Let's call the event "student athlete" as 'A' and "should be paid" as 'P'.

* **Are they independent?**
* Events are independent if knowing one event happened doesn't change the probability of the other event happening.
* **Step 1:** What's the overall probability that a student thinks athletes should be paid? P(P) = 300 (favor paying) / 400 (total) = 3/4.
* **Step 2:** What's the probability that an *athlete* thinks athletes should be paid? P(P | A) = 90 (athlete for paying) / 100 (total athletes) = 9/10.
* **Step 3:** Are 3/4 and 9/10 the same? 3/4 = 0.75, and 9/10 = 0.90. No, they are different!
* **Explanation:** Since knowing a student is an athlete changes the probability that they favor paying athletes (from 75% to 90%), these events are **not independent**.

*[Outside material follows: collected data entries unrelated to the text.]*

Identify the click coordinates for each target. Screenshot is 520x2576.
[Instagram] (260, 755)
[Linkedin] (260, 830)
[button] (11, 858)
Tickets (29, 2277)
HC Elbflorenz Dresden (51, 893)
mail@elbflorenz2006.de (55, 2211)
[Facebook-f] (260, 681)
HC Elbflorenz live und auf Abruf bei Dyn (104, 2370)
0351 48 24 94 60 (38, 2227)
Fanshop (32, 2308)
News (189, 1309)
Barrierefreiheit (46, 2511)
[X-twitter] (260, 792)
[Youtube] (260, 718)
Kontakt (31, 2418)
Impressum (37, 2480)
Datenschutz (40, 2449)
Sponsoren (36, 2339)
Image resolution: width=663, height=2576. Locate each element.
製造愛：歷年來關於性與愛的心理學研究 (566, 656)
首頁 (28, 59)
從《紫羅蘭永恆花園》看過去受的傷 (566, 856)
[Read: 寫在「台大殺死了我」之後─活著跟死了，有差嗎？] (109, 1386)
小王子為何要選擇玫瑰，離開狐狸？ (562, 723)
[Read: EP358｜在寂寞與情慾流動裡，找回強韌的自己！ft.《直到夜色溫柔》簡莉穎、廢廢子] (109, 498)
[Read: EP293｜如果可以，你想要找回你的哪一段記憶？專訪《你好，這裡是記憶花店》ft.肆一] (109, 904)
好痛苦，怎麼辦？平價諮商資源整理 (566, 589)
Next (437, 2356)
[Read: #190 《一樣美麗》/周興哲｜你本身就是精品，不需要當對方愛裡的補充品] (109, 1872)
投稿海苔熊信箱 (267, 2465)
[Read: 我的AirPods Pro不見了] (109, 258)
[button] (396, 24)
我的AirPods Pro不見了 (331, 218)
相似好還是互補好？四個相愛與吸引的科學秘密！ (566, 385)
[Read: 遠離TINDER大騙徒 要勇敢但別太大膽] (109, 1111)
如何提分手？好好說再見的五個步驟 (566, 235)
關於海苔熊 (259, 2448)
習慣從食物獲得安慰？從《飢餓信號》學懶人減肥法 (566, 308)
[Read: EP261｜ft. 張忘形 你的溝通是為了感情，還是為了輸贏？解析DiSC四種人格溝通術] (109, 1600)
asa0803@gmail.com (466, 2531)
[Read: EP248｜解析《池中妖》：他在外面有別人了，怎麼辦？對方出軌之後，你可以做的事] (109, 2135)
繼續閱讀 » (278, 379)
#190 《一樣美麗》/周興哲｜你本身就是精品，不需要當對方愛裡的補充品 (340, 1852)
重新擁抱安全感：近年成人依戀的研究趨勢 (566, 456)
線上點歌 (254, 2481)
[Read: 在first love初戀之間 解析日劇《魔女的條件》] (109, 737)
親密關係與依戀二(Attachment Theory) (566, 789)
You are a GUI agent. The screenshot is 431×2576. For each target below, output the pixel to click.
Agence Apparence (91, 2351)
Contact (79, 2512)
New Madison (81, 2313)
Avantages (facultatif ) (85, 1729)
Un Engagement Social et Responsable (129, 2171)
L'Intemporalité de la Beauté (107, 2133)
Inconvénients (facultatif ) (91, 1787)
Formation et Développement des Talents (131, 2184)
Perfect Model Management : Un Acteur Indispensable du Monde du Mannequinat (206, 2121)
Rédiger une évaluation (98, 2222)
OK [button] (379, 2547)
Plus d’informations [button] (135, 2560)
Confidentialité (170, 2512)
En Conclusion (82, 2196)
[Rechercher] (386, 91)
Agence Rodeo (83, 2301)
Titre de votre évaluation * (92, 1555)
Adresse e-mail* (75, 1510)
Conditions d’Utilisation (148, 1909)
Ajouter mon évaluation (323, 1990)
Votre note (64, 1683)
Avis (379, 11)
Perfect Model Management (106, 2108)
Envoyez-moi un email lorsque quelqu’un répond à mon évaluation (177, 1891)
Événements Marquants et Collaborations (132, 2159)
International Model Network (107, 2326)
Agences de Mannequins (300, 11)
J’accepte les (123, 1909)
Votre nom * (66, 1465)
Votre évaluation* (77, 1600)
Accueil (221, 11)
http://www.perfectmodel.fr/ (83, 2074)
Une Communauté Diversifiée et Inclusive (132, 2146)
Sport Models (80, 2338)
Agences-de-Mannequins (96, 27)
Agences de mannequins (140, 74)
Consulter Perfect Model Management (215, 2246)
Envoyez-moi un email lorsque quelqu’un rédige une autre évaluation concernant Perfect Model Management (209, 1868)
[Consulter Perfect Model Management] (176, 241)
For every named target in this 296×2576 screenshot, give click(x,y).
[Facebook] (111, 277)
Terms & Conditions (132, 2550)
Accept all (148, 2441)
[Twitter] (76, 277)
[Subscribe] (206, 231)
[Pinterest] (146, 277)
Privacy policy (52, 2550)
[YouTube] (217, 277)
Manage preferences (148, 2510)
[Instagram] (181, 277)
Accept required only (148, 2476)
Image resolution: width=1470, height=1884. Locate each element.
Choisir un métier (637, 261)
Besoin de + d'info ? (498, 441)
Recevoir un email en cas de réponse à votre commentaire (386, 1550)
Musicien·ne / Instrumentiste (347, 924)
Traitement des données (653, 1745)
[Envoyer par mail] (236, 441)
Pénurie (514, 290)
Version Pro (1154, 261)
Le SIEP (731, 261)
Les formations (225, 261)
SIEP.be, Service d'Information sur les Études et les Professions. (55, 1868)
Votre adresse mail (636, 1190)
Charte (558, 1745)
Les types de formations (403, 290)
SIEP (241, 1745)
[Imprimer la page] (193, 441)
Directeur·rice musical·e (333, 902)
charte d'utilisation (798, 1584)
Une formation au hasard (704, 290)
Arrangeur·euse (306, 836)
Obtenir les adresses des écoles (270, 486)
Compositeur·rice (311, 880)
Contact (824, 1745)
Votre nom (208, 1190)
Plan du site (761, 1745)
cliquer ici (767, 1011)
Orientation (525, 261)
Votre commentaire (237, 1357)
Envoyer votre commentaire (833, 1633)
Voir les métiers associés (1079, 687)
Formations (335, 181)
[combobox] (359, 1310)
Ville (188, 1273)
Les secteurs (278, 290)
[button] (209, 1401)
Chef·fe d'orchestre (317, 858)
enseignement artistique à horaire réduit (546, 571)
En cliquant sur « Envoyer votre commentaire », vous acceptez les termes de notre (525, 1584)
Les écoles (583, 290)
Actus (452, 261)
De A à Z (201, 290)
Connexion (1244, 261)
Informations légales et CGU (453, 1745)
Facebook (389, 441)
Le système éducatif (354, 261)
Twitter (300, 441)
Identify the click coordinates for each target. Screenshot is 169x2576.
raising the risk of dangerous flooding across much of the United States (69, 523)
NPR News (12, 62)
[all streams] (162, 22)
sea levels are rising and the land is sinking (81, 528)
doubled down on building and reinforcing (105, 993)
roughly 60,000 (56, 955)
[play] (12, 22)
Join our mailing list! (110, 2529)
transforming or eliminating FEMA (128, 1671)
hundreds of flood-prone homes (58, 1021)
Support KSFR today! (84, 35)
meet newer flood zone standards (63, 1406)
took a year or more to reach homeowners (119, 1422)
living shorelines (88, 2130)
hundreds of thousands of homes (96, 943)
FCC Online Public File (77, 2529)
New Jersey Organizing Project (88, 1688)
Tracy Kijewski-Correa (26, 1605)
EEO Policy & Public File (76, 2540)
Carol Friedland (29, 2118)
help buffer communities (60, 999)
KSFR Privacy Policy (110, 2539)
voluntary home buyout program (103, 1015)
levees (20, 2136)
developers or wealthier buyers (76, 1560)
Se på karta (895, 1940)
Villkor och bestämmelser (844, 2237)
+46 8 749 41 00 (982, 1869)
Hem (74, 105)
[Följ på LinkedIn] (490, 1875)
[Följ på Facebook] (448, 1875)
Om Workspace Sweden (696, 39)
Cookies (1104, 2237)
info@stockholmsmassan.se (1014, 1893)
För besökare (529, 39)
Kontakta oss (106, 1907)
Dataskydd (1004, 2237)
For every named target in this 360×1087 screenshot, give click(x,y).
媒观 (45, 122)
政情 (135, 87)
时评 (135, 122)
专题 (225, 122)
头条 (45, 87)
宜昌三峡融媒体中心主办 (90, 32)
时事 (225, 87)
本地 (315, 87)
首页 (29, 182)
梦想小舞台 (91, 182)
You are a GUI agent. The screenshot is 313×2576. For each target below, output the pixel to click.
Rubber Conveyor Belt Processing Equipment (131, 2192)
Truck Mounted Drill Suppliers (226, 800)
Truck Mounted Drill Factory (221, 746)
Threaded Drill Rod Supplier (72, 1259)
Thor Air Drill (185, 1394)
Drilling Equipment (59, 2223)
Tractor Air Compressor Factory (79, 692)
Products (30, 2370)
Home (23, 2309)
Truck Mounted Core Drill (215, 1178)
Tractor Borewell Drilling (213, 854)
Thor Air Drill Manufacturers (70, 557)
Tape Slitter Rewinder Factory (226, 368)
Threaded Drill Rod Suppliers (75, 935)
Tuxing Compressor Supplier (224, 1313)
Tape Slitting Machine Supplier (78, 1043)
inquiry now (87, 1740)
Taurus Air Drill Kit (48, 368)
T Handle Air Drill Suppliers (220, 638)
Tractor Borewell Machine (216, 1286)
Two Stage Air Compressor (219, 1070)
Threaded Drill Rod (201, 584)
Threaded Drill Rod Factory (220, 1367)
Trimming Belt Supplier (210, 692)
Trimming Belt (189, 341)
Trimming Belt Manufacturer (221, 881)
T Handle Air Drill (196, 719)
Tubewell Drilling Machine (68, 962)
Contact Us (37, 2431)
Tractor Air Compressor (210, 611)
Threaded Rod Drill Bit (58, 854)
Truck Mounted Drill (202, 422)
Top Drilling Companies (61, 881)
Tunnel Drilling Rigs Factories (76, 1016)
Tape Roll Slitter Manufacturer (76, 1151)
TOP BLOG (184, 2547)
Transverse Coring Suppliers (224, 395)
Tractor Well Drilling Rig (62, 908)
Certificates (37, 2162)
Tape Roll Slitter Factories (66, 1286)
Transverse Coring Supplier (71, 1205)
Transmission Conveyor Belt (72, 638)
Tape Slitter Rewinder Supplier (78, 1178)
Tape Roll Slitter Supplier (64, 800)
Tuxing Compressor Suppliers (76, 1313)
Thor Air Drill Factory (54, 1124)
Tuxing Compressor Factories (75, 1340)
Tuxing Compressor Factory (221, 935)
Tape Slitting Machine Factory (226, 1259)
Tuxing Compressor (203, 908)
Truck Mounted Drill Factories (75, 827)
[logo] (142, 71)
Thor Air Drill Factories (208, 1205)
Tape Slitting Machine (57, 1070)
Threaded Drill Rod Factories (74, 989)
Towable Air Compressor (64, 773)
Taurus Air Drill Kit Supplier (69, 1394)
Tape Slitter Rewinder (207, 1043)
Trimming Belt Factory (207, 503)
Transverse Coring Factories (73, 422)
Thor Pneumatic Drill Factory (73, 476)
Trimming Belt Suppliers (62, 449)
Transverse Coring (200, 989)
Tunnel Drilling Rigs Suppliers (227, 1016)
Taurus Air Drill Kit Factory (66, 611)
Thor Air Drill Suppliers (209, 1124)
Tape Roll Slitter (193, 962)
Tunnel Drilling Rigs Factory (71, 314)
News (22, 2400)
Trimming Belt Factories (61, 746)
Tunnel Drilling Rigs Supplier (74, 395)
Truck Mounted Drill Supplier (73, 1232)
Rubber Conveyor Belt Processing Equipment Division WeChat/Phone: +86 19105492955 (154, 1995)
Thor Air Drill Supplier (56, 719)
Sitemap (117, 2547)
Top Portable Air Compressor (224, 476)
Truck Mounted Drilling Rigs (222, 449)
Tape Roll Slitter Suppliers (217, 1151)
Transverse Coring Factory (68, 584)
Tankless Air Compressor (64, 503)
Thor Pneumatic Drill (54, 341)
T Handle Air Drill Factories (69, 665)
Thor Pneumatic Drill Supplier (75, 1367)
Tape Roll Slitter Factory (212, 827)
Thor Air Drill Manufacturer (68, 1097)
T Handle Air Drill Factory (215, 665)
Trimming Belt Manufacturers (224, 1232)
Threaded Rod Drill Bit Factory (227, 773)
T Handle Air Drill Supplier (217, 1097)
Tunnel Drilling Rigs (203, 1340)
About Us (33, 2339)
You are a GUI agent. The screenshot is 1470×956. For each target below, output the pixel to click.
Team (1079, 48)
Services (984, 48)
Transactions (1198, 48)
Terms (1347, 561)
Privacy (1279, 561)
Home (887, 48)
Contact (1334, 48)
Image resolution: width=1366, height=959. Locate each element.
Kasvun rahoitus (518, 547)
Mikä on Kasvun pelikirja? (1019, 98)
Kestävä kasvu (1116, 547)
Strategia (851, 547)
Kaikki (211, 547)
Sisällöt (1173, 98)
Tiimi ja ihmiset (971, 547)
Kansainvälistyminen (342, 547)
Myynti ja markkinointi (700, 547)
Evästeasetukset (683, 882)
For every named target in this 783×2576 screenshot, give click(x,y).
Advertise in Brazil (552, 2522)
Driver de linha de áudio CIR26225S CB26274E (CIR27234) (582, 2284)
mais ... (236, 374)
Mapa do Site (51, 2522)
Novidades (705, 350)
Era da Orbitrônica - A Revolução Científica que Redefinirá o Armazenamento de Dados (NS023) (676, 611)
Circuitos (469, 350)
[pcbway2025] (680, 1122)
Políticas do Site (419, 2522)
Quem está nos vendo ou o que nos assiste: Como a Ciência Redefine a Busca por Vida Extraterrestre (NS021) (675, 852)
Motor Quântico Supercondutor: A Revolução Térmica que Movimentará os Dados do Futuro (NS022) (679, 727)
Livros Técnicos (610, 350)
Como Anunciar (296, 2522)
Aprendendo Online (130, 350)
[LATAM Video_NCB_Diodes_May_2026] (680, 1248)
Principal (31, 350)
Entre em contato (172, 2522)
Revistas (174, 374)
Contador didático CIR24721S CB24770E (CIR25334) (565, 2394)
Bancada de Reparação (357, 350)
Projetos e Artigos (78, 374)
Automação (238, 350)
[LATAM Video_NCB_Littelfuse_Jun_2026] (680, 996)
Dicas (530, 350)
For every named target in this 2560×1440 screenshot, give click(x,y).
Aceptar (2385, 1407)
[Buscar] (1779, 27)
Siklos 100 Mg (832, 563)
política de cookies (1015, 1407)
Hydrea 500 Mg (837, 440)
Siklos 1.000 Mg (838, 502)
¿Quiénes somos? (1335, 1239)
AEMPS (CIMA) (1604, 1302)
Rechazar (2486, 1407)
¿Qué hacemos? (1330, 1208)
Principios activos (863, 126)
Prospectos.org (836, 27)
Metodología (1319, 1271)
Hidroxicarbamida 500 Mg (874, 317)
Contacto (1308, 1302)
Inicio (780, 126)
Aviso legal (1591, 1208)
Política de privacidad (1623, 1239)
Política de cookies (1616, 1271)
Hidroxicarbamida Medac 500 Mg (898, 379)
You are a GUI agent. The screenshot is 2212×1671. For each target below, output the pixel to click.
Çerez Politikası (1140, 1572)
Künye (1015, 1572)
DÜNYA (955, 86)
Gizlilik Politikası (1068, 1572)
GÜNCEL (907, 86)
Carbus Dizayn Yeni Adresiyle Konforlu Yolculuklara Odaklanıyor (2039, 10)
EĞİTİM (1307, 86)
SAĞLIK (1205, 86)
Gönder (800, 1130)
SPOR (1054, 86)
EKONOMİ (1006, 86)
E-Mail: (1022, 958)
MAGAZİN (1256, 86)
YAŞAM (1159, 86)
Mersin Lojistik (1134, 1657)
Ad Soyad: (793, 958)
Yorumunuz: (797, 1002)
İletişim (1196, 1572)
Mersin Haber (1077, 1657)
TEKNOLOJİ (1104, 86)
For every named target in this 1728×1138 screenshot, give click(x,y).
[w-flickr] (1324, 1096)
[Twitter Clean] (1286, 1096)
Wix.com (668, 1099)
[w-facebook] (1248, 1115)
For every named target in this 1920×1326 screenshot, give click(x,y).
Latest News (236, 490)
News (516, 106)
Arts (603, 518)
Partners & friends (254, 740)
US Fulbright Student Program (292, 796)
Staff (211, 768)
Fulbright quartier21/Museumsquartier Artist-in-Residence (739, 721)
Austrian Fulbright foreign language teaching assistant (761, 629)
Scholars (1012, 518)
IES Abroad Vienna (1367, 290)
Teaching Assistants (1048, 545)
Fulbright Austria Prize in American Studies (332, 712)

* **Are they mutually exclusive?**
* Events are mutually exclusive if they cannot happen at the same time.
* **Step 1:** Can a student be *both* an athlete AND think they should be paid?
* **Step 2:** Yes! The table shows 90 students who are athletes and think they should be paid.
* **Explanation:** Since there are students who fit both descriptions (90 of them!), these events are **not mutually exclusive**.